*WORK TO COMPLETE*.
Within the listing below, determine how many lines hold the word "arrow". Give the number with no commentary.
RECORDS Block Start
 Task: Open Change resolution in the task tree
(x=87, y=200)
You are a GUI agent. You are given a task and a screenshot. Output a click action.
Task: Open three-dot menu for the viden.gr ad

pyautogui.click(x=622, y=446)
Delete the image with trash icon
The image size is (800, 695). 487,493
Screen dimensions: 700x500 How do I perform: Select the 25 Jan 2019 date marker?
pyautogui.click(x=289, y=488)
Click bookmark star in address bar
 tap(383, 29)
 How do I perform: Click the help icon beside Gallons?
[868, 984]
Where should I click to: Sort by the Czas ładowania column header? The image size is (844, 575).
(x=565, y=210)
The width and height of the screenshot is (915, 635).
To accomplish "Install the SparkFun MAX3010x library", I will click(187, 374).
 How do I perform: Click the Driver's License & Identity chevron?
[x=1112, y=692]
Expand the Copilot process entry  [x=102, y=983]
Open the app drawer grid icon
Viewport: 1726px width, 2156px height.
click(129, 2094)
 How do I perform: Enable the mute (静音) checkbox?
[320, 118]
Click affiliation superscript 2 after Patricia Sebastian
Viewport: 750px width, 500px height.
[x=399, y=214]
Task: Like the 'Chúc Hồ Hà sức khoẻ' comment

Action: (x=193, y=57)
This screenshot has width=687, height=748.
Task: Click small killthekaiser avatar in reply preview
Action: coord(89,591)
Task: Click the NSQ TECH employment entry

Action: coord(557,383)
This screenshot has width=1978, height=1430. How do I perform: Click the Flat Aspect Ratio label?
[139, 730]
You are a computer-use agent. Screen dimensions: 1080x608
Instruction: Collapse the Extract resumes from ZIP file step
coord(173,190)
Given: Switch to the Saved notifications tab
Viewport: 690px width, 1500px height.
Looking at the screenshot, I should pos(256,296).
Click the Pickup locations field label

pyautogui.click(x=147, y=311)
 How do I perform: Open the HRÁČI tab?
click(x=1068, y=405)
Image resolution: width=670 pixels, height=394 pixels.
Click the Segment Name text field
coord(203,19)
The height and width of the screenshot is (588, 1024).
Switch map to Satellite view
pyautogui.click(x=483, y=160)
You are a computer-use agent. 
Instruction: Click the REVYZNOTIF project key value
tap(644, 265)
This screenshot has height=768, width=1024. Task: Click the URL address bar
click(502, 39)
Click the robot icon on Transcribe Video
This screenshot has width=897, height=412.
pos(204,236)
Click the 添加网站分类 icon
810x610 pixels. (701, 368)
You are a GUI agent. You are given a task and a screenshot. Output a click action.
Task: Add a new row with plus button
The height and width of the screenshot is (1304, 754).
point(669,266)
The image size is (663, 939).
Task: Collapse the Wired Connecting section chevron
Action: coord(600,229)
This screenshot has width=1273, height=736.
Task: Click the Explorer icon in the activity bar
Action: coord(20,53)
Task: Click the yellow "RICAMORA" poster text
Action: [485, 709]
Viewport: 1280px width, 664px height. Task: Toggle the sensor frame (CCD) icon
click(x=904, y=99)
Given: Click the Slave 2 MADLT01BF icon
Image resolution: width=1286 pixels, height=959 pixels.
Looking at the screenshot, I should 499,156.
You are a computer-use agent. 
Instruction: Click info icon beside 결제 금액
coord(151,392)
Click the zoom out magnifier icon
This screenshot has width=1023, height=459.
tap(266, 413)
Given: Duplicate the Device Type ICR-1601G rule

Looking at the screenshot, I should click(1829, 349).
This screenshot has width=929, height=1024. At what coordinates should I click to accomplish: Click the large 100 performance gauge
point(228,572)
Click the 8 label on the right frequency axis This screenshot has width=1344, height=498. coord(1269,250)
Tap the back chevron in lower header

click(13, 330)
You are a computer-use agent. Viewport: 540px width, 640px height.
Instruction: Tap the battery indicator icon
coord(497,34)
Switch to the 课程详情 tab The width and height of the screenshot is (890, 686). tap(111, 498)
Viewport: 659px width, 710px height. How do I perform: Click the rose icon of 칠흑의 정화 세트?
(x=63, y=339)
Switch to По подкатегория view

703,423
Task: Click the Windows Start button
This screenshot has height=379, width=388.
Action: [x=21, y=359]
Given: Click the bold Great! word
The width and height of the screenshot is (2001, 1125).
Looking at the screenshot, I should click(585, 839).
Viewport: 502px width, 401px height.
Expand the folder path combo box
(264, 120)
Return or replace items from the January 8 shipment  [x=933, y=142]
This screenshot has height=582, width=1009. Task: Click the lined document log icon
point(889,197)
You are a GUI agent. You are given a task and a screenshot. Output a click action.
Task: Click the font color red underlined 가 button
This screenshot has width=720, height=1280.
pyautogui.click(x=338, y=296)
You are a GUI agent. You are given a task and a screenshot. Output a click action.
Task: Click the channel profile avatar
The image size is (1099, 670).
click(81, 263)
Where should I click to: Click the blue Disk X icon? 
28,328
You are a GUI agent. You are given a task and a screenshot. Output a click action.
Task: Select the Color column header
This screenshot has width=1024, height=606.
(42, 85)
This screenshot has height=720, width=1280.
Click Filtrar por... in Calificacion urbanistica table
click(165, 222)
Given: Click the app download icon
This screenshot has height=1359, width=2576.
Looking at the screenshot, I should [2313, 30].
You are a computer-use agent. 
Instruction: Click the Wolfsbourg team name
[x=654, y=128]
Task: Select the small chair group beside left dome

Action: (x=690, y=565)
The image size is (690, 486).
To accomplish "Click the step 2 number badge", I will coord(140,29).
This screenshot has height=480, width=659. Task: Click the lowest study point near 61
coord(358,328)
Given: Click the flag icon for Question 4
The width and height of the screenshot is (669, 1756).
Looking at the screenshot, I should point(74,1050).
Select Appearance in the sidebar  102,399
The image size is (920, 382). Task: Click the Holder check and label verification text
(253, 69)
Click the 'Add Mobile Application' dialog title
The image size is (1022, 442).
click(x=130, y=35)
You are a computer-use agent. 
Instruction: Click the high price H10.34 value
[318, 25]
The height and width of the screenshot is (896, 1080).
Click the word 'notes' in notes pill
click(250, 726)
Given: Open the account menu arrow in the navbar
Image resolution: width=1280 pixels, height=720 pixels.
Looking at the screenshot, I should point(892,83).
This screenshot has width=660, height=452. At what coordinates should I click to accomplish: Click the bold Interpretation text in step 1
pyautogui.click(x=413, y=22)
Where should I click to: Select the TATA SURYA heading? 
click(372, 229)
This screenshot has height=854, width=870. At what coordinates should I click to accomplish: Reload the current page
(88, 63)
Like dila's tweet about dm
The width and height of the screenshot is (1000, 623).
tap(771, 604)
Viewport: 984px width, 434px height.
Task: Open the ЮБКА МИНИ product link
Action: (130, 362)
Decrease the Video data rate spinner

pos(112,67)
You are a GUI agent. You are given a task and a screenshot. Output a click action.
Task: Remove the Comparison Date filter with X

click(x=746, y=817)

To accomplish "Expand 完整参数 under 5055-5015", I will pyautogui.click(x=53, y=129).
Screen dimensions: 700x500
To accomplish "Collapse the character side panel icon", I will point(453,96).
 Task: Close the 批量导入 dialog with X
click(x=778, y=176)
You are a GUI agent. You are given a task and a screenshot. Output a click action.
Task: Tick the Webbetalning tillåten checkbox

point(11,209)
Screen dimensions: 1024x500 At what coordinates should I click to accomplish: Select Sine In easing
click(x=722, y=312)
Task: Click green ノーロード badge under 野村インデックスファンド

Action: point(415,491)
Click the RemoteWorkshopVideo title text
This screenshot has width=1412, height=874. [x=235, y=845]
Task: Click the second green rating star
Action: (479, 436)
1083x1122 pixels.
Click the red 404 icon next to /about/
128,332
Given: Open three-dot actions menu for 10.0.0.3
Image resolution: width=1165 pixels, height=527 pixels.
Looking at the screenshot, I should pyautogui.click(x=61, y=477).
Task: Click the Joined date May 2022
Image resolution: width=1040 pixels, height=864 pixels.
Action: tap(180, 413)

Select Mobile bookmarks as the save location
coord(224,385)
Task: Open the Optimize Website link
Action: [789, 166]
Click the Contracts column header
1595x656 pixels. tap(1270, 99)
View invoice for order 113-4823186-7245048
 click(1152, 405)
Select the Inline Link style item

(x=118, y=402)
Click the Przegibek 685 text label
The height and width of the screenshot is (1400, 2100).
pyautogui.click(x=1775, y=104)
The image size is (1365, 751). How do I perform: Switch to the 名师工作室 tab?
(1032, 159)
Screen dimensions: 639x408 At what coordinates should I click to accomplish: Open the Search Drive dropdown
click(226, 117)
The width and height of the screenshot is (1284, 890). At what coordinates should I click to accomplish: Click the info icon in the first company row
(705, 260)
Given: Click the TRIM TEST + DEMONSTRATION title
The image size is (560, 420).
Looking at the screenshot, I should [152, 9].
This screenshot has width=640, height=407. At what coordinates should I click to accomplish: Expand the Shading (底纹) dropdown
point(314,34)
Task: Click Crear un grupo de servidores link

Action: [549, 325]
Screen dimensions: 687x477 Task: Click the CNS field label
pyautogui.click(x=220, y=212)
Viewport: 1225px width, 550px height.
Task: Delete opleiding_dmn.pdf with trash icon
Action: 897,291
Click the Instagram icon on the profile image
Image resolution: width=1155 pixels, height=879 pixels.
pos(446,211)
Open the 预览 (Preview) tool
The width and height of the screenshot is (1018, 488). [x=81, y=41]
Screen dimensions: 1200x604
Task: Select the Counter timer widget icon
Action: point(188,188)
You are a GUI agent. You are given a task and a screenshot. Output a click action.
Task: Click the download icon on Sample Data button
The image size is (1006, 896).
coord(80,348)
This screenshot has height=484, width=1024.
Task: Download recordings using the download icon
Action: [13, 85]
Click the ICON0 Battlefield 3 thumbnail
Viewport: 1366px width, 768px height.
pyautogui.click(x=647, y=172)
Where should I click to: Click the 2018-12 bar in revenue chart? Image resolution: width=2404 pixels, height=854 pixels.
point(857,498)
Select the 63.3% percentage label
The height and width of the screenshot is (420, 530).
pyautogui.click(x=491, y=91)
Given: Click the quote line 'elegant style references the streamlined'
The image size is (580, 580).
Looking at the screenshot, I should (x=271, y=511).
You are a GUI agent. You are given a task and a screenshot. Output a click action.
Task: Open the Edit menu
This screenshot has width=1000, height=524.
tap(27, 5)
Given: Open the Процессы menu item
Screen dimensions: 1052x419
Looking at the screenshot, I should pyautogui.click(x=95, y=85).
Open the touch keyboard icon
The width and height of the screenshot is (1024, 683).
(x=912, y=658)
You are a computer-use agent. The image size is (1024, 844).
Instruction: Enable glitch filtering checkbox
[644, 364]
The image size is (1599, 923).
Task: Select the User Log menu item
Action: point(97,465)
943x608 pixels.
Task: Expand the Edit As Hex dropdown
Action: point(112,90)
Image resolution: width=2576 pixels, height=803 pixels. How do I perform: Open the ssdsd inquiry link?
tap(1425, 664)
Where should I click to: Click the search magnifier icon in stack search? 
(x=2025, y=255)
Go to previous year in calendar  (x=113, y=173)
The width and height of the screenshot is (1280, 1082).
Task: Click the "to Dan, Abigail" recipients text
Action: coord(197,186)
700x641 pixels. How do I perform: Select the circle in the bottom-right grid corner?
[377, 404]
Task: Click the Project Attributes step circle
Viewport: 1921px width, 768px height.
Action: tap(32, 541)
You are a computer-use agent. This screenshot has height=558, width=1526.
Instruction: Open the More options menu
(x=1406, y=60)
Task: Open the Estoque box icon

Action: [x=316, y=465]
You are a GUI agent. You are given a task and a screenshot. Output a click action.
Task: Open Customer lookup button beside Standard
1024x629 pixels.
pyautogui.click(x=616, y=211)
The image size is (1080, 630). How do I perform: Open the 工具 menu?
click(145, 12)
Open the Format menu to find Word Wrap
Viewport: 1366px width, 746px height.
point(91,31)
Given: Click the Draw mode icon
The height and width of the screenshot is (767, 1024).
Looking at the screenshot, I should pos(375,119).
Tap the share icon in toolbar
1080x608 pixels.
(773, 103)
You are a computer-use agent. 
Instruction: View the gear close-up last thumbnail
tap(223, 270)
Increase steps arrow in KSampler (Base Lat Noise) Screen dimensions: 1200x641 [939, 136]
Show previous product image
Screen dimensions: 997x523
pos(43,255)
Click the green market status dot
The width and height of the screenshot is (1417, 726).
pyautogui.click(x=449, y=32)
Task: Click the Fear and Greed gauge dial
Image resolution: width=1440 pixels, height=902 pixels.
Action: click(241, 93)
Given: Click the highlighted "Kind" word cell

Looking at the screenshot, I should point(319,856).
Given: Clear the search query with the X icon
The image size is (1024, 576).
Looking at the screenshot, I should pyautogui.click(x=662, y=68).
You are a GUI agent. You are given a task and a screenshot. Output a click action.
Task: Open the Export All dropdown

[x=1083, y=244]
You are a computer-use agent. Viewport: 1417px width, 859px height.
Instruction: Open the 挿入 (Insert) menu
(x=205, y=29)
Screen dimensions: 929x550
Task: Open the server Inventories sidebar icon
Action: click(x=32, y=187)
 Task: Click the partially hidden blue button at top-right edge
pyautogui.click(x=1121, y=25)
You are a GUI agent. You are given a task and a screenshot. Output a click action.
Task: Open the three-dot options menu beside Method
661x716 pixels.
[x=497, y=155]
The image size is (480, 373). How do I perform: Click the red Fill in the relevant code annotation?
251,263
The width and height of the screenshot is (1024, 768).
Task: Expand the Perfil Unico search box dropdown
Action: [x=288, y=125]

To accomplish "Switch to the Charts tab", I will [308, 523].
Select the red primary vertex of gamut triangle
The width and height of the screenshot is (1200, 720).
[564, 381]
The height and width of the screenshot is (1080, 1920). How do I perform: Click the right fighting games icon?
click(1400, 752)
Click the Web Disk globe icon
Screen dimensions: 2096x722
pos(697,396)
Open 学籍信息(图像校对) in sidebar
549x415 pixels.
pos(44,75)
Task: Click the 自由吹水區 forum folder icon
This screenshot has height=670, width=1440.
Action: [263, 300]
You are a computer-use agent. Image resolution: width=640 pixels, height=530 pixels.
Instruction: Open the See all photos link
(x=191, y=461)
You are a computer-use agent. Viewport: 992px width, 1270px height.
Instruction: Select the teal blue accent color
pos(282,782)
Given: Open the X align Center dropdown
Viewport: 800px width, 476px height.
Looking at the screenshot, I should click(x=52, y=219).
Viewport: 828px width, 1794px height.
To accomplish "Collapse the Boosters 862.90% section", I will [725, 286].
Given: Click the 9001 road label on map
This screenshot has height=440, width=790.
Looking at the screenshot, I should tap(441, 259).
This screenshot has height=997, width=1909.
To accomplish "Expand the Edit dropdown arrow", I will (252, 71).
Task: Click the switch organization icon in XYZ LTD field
RECORDS Block End
*EXERCISE OUTPUT*.
3